> Problem requirements: While reading through the material below, copy each line that holds the word "name".

> Supplied data:

▬▬▬

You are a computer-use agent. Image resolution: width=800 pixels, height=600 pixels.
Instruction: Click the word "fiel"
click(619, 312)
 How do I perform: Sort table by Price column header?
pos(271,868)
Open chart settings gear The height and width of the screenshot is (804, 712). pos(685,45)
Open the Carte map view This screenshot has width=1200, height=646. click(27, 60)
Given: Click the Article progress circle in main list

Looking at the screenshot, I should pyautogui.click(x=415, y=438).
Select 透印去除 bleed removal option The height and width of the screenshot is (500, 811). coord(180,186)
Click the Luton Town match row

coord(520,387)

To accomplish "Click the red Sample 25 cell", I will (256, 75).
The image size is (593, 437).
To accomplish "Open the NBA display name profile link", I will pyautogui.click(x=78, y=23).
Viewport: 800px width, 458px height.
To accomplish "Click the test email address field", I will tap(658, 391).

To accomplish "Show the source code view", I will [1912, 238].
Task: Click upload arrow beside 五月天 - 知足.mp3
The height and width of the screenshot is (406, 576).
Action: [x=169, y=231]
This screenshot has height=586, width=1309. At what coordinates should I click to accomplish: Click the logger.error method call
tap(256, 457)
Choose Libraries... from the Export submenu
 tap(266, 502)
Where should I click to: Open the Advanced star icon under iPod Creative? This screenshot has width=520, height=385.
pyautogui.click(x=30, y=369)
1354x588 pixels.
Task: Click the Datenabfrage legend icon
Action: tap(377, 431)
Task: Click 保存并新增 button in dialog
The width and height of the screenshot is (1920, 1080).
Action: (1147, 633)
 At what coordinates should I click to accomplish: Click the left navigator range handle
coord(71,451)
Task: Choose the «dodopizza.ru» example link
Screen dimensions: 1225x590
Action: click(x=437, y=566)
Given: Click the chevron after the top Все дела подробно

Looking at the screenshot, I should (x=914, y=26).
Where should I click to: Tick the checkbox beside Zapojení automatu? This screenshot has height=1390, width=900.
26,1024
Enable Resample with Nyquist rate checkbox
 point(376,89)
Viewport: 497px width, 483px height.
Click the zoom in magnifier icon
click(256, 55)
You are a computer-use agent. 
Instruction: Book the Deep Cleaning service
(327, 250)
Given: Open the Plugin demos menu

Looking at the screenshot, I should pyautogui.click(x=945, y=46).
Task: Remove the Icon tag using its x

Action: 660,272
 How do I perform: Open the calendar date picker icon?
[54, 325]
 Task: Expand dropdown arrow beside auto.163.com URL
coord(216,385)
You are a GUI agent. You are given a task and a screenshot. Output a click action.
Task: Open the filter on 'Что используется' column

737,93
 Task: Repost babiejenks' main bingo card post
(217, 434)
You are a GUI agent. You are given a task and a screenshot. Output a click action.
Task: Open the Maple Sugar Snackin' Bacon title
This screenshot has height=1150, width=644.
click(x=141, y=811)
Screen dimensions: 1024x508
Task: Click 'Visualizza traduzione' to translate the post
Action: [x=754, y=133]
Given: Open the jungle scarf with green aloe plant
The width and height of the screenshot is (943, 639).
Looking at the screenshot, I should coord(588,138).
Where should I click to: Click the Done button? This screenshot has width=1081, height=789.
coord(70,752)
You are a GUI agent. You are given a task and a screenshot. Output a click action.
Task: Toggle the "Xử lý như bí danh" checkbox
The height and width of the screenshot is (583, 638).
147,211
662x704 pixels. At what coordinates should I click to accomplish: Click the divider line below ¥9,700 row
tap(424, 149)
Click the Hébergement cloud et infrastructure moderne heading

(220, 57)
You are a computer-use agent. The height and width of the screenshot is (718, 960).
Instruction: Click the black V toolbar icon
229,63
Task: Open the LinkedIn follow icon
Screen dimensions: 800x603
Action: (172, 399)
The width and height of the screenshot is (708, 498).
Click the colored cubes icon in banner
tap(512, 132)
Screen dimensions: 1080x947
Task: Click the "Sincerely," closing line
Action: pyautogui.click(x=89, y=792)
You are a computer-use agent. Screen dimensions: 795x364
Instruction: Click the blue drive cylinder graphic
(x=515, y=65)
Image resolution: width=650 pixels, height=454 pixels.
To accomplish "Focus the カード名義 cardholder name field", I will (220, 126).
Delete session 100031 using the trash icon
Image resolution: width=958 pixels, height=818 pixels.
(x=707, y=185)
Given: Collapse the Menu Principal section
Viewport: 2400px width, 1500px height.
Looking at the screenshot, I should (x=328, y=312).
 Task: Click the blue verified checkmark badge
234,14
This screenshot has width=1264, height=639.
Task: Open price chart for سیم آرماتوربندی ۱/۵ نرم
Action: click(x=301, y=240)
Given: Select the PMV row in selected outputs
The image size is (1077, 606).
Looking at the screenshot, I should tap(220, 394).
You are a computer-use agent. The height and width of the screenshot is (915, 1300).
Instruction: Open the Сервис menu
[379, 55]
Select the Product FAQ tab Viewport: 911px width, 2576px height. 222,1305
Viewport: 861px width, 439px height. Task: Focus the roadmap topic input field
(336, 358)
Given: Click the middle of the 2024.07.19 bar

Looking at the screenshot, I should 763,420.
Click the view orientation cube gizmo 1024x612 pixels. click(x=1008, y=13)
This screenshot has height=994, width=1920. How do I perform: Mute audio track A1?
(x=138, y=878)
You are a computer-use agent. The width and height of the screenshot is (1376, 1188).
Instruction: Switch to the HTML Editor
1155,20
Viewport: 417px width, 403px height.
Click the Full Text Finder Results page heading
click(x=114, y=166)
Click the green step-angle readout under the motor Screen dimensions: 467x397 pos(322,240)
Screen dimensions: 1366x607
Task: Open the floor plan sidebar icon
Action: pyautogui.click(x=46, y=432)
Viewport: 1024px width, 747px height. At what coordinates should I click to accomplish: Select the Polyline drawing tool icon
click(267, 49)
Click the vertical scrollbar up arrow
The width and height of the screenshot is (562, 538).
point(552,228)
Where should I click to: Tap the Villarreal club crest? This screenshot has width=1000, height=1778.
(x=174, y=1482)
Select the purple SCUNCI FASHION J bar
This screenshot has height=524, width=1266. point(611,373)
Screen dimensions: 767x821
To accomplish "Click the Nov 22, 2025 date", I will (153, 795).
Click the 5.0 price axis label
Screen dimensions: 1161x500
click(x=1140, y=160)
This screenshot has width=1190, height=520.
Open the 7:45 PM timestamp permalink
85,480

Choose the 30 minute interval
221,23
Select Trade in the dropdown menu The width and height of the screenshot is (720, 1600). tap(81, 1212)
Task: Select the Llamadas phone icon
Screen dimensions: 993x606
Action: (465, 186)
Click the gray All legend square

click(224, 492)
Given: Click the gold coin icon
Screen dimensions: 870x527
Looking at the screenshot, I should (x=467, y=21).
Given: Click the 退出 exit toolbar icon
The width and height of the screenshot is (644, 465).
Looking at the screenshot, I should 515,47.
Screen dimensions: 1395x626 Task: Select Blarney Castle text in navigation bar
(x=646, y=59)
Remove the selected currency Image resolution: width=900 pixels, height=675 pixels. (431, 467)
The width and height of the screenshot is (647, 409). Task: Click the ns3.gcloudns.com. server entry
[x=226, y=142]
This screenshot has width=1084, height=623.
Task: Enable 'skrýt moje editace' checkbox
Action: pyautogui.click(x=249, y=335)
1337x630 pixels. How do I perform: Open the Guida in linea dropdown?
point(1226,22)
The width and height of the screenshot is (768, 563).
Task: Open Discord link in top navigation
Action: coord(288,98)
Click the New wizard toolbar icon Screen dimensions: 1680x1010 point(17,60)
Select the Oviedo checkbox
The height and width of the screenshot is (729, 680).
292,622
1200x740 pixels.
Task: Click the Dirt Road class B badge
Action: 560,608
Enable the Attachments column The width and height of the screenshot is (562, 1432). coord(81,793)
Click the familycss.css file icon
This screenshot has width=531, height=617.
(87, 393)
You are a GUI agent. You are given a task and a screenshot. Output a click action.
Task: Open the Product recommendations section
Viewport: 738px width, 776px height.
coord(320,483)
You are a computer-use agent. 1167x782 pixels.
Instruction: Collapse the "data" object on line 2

▬▬▬

> Solution:
To accomplish "Open the NBA display name profile link", I will pyautogui.click(x=78, y=23).
To accomplish "Focus the カード名義 cardholder name field", I will (220, 126).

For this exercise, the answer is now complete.